--- Begin SELECTED TEXT ---
# Tensor field networks: Rotation- and translation-equivariant neural networks for 3D point clouds

Author: Xinling Yu

## Introduction

In this notebook, we study tensor field neural networks [1], which are locally equivariant to 3D rotations, translations, and permutations of points at every layer. Convolutional neural networks are translation-equivariant, which means that features can be indetified anywhere in an input image. However, in order to recognize features with arbitrary 3D rotations and their orientations, data augmentation is required in traditional convolutional neural networks. To eliminate the need for data augmentation, the authors use continuous equivalent filters constructed from spherical harmonics, which enjoy richer equivariance: the symmetries of 3D Euclidean space.

This work builds upon Harmonic Networks [2], which achieves 2D rotation equivariance using discrete convolutions and filters composed of circular harmonics and SchNet [3], which presents a rotation-invariant network using continuous convolutions. Similar problems of invariance or equivalence under specific input transformations have been dealt with in previous work. G-CNNs [4] guarantee equivariance with respect to finite symmetry groups (unlike the continuous groups in this work). Spherical CNNs [5] use spherical harmonics and Wigner D-matrices but only address spherical signals (2D data on the surface of a sphere). Differ from these works, tensor field neural networks can achieve 3D rotation- and translation- equivarianence.
--- End SELECTED TEXT ---
_PROBLEMS TO WORK ON_:
(A) Quote the tensor field networks notebook word for word, everything from "# Tensor field" down to "3D Euclidean space.".
(B) Continue the tensor field networks notebook, picking up right after its last sentence.
The items after the tensor field networks notebook are separate material and have no connection to it.
--- Begin RECORDS SUPPLIED ---
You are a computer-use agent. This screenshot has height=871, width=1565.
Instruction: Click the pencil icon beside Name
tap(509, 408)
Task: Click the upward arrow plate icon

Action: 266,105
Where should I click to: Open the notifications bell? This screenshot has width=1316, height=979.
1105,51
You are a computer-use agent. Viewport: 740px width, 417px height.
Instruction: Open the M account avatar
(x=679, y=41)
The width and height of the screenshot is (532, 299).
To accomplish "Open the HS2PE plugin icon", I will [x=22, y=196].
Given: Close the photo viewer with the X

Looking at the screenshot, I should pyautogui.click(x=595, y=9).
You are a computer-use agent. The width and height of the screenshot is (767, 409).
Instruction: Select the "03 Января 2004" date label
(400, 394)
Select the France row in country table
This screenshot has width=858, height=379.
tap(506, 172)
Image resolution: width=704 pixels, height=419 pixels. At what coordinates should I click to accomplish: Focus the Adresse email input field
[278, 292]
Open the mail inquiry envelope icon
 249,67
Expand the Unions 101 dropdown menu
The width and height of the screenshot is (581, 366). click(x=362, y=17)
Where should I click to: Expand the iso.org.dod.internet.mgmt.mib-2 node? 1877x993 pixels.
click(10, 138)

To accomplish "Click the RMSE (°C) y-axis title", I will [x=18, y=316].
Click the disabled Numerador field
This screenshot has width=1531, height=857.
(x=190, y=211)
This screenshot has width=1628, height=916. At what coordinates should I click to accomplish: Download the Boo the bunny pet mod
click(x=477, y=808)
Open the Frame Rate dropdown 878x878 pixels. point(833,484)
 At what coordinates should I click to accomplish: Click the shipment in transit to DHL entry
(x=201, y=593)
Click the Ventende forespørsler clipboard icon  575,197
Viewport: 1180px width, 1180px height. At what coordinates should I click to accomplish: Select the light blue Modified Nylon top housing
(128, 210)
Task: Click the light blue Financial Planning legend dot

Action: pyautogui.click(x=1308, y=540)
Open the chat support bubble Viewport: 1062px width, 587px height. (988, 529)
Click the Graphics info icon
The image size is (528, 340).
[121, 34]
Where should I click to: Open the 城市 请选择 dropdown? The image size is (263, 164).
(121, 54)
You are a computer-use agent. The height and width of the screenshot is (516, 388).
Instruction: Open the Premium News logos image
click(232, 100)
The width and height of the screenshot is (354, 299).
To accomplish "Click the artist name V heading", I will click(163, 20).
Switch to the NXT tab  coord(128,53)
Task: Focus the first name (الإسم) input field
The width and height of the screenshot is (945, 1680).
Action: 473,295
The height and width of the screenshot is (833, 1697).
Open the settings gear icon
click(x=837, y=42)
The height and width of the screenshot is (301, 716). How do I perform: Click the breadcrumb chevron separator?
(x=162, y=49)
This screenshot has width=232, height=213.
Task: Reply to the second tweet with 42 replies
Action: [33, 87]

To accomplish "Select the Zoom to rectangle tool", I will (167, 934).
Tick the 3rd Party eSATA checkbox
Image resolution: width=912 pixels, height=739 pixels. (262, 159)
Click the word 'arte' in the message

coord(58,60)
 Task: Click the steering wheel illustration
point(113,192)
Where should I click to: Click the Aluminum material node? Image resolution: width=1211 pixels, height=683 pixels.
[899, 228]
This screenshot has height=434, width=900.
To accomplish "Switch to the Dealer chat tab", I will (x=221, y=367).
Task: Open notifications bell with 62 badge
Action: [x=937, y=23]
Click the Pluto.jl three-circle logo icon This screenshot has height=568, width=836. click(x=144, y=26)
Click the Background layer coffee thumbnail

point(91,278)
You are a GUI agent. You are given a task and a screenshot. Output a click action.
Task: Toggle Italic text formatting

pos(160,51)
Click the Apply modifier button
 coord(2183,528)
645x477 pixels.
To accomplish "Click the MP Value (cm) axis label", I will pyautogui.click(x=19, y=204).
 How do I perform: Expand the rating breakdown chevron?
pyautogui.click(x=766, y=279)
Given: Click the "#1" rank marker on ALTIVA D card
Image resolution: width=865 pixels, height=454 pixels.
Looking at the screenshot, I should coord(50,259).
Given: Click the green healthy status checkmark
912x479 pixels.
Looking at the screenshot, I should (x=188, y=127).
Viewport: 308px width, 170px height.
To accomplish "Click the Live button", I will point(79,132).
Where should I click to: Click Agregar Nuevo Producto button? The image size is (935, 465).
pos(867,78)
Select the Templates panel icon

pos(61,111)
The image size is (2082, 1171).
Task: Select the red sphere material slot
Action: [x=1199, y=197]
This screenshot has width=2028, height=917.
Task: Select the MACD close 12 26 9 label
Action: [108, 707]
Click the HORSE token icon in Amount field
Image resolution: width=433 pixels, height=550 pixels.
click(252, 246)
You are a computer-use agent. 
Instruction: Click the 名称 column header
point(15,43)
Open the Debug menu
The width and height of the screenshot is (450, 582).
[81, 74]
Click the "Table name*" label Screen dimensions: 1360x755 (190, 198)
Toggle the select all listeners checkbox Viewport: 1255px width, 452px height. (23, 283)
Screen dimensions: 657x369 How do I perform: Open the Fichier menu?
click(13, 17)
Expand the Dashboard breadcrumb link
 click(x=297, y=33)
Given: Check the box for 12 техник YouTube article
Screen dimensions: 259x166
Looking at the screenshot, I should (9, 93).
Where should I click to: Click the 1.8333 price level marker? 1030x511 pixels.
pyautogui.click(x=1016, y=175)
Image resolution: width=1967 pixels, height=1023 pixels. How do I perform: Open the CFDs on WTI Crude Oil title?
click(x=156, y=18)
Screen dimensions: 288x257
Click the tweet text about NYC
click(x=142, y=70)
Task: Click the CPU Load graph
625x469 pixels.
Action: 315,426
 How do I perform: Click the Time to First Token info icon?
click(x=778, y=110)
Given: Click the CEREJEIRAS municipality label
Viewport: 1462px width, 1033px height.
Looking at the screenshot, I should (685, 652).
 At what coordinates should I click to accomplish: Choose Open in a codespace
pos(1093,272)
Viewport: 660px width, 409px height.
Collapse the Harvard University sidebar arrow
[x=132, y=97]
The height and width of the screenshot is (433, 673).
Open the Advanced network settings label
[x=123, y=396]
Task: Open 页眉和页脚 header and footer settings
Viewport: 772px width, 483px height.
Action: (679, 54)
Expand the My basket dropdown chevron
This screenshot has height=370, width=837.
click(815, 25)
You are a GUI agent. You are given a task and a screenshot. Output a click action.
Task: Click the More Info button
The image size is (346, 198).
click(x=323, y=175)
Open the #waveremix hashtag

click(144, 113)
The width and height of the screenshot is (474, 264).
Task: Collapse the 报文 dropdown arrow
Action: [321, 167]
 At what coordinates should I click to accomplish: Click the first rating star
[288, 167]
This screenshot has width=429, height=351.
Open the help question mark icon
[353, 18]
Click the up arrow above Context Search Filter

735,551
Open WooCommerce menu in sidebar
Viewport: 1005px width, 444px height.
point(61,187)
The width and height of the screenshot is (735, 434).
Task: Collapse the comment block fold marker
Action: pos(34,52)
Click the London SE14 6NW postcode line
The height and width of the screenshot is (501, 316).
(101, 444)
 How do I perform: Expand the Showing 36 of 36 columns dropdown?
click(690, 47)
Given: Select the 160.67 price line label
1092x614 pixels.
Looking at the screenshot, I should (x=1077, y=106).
--- End RECORDS SUPPLIED ---
_TASK-BY-TASK ANSWERS_:
(A)
# Tensor field networks: Rotation- and translation-equivariant neural networks for 3D point clouds

Author: Xinling Yu

## Introduction

In this notebook, we study tensor field neural networks [1], which are locally equivariant to 3D rotations, translations, and permutations of points at every layer. Convolutional neural networks are translation-equivariant, which means that features can be indetified anywhere in an input image. However, in order to recognize features with arbitrary 3D rotations and their orientations, data augmentation is required in traditional convolutional neural networks. To eliminate the need for data augmentation, the authors use continuous equivalent filters constructed from spherical harmonics, which enjoy richer equivariance: the symmetries of 3D Euclidean space.

(B)
The rest of the notebook is organized as follows. In Section 2, we present a brief overview of group representations and equivariance in 3D, then we introduce tensor field neural network layers. Next, we implement the tensor field neural network model using Geomstats [6] and Tensorflow, see Section 3 and layer.py. Furthermore, we demonstrate the 3D rotation- and translation-equivariance of the model using a toy 3D Teris shapes dataset, we also present the results using a novel preshape space method implemented in the Geomstats package [6] in another notebook Preshape_space.ipynb. Finally we compare the results from the tensor field networks with the results from preshape space method.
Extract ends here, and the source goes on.